Du fragst, was ich dort gemacht habe? Na ja, erst arbeitete ich auf einem Weingut bei Mogontiacum, dann war ich dort tätig. Ich war in die familia aufgenommen und hatte mich ich die Tochter des Besitzers verliebt, bis zu diesem schrecklichen Unfall ..."
Drusus hielt inne und wischte sich über die Augen, dann hatte er sich aber wieder in der Gewalt,
"... der mich erst einmal aus der mir lieb und vertraut gewordenen Umgebung vertrieb und wieder nach Rom führte.
Und nun zu Deiner ersten Frage: Ich hatte niemals vor in die Germania zu gehen. Schon gar nicht wegen der Schneestürme und der wilden Barbaren,"

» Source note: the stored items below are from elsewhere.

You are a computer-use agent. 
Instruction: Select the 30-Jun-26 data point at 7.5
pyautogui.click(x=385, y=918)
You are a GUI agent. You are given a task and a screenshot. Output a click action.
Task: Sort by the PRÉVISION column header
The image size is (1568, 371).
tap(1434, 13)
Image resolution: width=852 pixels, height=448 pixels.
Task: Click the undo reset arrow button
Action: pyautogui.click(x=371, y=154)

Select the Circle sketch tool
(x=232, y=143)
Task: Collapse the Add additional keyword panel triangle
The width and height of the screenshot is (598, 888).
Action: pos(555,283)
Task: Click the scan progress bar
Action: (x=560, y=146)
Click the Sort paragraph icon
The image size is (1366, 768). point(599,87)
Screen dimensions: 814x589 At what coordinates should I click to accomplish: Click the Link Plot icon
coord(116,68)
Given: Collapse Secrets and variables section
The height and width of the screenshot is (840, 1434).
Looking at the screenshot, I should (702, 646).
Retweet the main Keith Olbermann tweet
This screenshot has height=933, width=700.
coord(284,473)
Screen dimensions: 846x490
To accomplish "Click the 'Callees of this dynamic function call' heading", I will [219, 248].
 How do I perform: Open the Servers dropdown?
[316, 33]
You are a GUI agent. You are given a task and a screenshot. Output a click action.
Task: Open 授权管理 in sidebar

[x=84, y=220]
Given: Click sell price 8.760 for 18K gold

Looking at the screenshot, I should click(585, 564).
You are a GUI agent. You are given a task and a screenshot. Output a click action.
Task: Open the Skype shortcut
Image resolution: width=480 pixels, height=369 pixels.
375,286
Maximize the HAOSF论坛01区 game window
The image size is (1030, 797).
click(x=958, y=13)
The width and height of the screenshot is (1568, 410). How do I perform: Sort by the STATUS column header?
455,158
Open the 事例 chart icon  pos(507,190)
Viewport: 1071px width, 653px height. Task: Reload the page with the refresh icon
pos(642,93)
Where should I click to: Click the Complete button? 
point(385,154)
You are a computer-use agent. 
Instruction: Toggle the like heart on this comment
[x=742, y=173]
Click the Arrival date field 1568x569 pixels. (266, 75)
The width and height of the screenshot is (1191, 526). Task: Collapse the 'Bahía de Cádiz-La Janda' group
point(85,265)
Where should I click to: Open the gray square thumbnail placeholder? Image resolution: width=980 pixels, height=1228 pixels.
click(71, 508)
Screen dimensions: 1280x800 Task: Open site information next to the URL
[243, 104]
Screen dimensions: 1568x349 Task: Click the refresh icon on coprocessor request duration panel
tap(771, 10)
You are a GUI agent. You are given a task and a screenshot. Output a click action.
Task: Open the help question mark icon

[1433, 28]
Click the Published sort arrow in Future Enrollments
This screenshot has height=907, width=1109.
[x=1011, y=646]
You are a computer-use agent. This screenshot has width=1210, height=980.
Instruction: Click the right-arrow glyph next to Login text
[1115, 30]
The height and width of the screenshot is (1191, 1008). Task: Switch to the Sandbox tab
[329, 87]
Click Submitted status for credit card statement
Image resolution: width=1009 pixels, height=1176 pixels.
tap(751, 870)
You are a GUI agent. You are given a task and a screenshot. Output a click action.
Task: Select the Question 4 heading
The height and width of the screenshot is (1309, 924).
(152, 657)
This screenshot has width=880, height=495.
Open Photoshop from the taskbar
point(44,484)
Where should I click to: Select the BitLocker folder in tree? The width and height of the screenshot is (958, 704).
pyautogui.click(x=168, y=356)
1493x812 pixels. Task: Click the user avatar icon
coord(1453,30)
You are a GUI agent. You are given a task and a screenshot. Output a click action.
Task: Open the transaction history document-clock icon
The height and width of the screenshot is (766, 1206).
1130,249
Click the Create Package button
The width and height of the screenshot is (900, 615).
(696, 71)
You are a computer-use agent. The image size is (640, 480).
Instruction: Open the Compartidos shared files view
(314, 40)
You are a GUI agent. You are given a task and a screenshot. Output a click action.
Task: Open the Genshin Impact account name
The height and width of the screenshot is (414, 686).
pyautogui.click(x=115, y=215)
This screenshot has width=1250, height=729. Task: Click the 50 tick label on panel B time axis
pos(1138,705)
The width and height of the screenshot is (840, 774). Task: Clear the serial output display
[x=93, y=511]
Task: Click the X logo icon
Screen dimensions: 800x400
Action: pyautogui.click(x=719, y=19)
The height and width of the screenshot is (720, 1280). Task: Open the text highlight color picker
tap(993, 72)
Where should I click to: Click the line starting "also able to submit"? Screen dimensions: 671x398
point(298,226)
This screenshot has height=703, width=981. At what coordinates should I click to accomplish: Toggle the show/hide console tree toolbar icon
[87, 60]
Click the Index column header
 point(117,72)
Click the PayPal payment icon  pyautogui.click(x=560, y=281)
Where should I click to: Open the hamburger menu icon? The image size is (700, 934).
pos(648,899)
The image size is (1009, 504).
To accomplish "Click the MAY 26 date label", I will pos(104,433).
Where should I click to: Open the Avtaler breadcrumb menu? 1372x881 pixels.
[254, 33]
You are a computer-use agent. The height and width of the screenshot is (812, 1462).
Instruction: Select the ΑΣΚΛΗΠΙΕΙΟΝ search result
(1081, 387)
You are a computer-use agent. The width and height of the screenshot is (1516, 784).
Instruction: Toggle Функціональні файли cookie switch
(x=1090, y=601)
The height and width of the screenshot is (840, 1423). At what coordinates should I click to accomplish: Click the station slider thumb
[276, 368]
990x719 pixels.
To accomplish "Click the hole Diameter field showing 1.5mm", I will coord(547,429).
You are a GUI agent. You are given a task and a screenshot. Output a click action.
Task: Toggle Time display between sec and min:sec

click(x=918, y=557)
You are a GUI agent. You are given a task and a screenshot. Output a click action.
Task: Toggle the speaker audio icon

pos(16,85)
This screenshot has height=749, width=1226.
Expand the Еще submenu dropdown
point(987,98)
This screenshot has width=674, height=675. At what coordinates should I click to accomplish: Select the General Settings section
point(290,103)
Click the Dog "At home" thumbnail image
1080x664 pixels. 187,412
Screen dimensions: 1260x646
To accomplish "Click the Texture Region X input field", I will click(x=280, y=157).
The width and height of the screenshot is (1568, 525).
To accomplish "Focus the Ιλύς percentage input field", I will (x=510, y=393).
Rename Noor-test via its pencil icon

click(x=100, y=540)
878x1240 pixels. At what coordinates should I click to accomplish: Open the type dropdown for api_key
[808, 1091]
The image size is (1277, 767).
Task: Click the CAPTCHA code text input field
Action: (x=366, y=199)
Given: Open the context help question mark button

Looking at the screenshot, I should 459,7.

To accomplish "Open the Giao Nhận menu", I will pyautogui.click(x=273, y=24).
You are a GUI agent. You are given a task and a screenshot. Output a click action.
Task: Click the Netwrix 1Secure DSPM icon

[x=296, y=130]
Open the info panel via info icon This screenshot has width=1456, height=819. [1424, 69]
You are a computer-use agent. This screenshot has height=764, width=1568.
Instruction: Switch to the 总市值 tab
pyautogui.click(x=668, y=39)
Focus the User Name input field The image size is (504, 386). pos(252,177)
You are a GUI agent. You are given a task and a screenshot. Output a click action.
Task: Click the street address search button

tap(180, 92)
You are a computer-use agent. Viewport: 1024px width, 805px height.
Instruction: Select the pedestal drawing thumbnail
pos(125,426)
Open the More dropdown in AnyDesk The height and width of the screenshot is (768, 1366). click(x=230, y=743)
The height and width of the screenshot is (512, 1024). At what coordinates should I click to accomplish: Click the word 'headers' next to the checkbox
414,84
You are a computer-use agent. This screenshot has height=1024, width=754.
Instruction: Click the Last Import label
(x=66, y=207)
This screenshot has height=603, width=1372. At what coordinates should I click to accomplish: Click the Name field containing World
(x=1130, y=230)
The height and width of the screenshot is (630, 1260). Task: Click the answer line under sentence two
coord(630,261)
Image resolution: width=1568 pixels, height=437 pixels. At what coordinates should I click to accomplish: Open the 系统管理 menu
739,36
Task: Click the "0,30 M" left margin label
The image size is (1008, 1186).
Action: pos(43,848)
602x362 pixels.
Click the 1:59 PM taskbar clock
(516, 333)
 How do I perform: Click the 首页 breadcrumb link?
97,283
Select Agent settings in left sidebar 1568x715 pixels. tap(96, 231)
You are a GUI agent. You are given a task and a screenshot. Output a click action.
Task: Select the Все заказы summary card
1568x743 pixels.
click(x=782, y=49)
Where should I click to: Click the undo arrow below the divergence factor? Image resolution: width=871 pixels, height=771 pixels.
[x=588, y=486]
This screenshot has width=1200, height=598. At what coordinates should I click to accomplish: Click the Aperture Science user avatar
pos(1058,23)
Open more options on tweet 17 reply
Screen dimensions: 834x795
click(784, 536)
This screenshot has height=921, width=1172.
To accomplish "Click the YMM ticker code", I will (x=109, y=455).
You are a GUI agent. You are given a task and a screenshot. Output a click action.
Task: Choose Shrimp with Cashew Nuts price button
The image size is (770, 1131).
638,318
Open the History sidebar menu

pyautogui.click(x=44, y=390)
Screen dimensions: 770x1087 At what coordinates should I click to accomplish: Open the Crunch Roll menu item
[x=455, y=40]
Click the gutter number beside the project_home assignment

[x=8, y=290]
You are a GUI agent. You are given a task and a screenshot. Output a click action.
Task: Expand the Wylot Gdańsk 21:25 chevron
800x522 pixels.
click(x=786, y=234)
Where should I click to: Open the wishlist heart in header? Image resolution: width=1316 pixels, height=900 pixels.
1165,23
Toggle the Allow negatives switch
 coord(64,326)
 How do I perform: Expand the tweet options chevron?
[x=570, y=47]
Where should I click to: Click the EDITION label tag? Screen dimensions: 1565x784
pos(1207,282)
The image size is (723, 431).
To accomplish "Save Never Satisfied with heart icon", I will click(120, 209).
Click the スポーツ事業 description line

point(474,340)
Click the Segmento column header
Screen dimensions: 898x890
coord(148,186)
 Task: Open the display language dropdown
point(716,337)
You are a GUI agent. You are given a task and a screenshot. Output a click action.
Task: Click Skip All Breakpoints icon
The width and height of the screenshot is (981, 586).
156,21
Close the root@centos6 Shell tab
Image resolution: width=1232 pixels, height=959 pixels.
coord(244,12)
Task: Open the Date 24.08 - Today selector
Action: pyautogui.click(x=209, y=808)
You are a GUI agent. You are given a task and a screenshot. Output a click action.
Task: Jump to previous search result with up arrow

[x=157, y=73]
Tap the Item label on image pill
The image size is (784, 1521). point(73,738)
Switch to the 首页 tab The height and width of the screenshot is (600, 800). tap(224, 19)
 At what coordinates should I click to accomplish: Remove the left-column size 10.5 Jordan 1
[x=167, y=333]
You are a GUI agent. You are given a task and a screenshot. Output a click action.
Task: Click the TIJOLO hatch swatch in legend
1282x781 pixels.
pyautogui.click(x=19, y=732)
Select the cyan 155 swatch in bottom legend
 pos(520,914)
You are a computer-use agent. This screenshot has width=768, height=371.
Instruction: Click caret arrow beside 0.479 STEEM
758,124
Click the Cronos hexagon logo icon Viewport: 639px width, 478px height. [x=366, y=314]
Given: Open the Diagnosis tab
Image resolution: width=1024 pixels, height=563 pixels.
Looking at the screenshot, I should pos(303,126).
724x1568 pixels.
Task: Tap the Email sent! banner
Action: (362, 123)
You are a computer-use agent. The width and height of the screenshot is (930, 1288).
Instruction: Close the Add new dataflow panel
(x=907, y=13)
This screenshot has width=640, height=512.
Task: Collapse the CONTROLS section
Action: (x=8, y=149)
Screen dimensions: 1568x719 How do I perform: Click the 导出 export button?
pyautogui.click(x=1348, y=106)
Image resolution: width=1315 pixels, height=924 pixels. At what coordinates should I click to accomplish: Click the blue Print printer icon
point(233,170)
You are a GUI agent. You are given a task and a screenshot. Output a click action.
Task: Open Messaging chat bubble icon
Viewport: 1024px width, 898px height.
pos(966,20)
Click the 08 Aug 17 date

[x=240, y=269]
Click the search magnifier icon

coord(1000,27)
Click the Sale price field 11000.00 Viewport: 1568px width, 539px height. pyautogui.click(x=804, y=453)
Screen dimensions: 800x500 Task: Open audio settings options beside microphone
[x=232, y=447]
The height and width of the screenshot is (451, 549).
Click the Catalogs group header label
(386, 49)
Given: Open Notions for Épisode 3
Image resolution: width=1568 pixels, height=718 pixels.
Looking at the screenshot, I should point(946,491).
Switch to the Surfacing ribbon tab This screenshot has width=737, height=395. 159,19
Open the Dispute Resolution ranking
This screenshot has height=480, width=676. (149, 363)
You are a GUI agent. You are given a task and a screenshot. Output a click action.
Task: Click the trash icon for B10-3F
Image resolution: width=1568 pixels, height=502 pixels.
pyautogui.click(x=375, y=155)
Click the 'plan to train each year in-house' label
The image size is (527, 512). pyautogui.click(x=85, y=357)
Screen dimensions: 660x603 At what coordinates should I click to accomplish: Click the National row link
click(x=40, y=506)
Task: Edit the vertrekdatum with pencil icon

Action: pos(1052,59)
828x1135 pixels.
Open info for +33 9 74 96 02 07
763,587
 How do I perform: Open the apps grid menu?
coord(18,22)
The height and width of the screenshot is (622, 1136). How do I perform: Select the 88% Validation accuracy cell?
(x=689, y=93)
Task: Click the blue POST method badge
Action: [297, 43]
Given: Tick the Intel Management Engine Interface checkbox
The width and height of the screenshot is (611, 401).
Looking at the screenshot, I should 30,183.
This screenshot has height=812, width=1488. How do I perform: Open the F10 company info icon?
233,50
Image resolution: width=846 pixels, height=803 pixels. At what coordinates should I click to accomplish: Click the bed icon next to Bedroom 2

Drusus sah Faustus an und mußte unwillkürlich lächeln,
"aber im Ernst: ich habe mal da und mal dort gearbeitet, schließlich wollte ich ja leben, und schloß mich dann einer Gruppe von lixae an, über die und mit denen ich in der Germania gelandet bin.
Und nun, Faustillus, bist Du dran: Was hast Du so getrieben, wie ist es Dir ergangen?"
Drusus nahm einen Becher Wein und schlürfte langsam den guten Tropfen.